Got them tested, one came back positive. I hope it's not terminal.
Roses are red,
Foxes are clever,
I like your butt,
Can I touch it forever?
Haikus confuse me
Too often they make no sense
hand me the pliers.
Chuck Norris is the only man to ever defeat a brick wall in a game of tennis.
Did you hear about the kidnapping at school?
He woke up.
"Your Colonoscopy went well, I understand." Said Sherlock to Watson.
"No s**t, Sherlock."
There was an Old Man with a gong,
Who bumped at it all day long.
But they called out, no more,
You're a horrid old bore,
So they smashed that Old Man with a gong.
Yo momma’s so fat that she should probably be worried about the increased risk of cardiovascular disease.
My Dad said to me, "Son, I wanted you to know you were adopted."
I shouted, "You're kidding! Really?"
He said, "Yes. Get your things together, they're coming to pick you up in an hour."
What do you call a blonde with half a brain? Gifted!
A blond rings up an airline.
She asks, "How long are your flights from America to England?"
The woman on the other end of the phone says, "Just a minute..."
The blond says, "Thanks!" and hangs up the phone.
Two sociologists are sitting by the pool. One turns to the other and asks, "Have you read Marx?" to which he replies, "Yes, it's these damn wicker chairs."

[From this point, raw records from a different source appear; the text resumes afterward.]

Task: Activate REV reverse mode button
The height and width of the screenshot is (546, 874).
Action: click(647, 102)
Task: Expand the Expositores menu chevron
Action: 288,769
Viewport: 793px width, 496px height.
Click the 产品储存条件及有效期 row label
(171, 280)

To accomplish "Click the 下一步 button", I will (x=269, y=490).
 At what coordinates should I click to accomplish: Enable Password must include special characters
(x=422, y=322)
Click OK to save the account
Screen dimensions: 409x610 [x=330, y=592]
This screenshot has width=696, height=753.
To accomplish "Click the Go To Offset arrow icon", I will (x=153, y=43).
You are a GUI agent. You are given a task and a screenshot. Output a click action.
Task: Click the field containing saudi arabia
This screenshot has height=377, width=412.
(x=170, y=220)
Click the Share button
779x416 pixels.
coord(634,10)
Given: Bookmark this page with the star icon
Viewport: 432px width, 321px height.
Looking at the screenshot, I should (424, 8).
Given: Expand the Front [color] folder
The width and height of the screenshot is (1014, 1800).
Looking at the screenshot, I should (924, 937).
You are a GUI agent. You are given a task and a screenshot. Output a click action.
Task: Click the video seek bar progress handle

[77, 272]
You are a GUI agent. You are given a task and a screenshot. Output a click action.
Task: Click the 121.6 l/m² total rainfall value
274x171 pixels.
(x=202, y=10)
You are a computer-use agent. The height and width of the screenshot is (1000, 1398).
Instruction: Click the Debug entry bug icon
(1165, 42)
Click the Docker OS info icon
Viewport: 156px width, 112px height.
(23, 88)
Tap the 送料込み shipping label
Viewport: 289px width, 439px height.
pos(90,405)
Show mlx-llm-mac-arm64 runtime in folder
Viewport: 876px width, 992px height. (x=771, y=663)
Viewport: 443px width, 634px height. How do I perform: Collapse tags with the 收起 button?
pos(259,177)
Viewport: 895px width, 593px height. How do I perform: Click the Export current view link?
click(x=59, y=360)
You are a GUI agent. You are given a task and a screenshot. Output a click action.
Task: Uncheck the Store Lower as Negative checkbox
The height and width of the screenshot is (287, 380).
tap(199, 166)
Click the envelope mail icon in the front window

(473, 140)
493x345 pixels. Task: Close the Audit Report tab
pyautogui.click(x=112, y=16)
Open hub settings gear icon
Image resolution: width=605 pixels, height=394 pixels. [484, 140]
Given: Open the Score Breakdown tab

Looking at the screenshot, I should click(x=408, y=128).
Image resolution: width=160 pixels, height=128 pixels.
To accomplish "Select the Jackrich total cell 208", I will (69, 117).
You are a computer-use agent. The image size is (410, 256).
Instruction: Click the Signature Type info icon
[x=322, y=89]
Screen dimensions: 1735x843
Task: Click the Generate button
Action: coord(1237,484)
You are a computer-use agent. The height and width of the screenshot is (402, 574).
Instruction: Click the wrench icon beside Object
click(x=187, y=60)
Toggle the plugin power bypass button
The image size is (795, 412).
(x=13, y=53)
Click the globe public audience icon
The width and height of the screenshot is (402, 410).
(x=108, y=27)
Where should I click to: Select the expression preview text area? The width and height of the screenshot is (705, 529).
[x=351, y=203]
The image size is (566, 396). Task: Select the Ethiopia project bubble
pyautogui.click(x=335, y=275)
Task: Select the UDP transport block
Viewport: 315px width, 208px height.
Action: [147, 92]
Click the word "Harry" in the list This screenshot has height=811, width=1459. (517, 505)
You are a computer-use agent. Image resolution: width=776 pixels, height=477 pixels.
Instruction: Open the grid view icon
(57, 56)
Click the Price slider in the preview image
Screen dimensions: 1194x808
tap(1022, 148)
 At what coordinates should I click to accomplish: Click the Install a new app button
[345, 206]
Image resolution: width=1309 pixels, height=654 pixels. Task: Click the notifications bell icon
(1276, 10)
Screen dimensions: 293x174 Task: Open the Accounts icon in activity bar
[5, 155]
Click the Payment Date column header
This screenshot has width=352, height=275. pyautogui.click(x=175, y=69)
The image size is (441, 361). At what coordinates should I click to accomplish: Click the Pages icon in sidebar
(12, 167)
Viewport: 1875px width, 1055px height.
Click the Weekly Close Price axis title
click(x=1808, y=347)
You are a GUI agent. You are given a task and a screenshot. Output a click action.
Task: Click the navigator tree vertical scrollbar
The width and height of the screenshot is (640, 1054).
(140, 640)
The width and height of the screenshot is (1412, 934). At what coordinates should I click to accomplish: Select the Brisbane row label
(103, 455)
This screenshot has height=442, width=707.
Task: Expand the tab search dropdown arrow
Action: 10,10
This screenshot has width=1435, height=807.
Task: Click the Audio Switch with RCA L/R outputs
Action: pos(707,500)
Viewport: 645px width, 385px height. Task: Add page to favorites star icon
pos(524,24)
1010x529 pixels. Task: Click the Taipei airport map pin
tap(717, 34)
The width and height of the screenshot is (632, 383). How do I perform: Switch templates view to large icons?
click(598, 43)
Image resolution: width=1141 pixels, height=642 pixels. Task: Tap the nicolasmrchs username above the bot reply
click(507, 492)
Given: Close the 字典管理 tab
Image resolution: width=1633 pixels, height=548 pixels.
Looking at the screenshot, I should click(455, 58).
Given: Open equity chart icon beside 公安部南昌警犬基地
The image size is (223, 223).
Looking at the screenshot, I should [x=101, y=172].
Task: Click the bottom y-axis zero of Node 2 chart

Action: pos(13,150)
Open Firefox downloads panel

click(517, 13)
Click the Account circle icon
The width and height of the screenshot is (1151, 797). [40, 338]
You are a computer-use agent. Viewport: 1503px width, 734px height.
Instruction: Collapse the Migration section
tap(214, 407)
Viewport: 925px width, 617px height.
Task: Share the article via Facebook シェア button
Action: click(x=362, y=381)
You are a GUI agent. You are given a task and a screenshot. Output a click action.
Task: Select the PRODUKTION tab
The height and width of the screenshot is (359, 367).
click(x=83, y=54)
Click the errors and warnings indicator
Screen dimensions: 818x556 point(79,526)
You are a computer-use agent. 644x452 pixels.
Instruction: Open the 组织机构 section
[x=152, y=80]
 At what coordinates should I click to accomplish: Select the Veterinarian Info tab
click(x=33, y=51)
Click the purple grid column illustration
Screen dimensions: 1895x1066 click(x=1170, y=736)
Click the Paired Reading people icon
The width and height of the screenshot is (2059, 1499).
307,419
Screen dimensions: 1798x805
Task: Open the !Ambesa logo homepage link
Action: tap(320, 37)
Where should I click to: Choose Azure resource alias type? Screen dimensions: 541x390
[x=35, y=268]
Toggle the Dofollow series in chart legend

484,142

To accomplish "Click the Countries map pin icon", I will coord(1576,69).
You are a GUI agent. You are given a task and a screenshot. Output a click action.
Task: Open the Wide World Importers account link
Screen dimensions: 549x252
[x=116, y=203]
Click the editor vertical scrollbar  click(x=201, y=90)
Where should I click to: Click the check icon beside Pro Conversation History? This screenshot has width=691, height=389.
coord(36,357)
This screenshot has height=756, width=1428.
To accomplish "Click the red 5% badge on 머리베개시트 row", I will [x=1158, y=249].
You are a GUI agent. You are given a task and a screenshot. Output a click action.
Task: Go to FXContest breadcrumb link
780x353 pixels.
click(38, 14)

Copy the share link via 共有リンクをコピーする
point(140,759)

Why do Norwegians build their own tables?
No Ikea!
How do you get an Art Major off your front door step?
Pay for the PIZZA!
How do you change a blonde's mind? A1: Blow in her ear. A2: Buy her another beer.
Roses are green,
Violets are blue,
I’m colorblind.
What is Forest Gump’s password? 1Forest1.
There was a young lady of Kent.
Whose nose was most awfully bent.
She followed her nose,
One day, I suppose,
And no one knows which way she went.
Why do men name their penises? Because they don't like the idea of having a stranger make 90 percent of their decisions.
What does a man consider a seven-course meal? A pizza and a six pack.
If I had a dollar for every existential crisis I’ve ever had...
Does money even matter?
Why did the chicken cross the road?
To bock traffic.
Being in a nudist colony probably takes all the fun out of Halloween.
You know you’re getting old when…
Things you buy now won’t wear out.
There was an Old Man of Columbia,
Who was thirsty, and called out for some beer;
But they brought it quite hot,
In a small copper pot,
Which disgusted that man of Columbia.
Chuck Norris beat the sun in a staring contest.
There was a Young Lady of Welling,
Whose praise all the world was a-telling;
She played on a harp,
And caught several carp,
That accomplished Young Lady of Welling.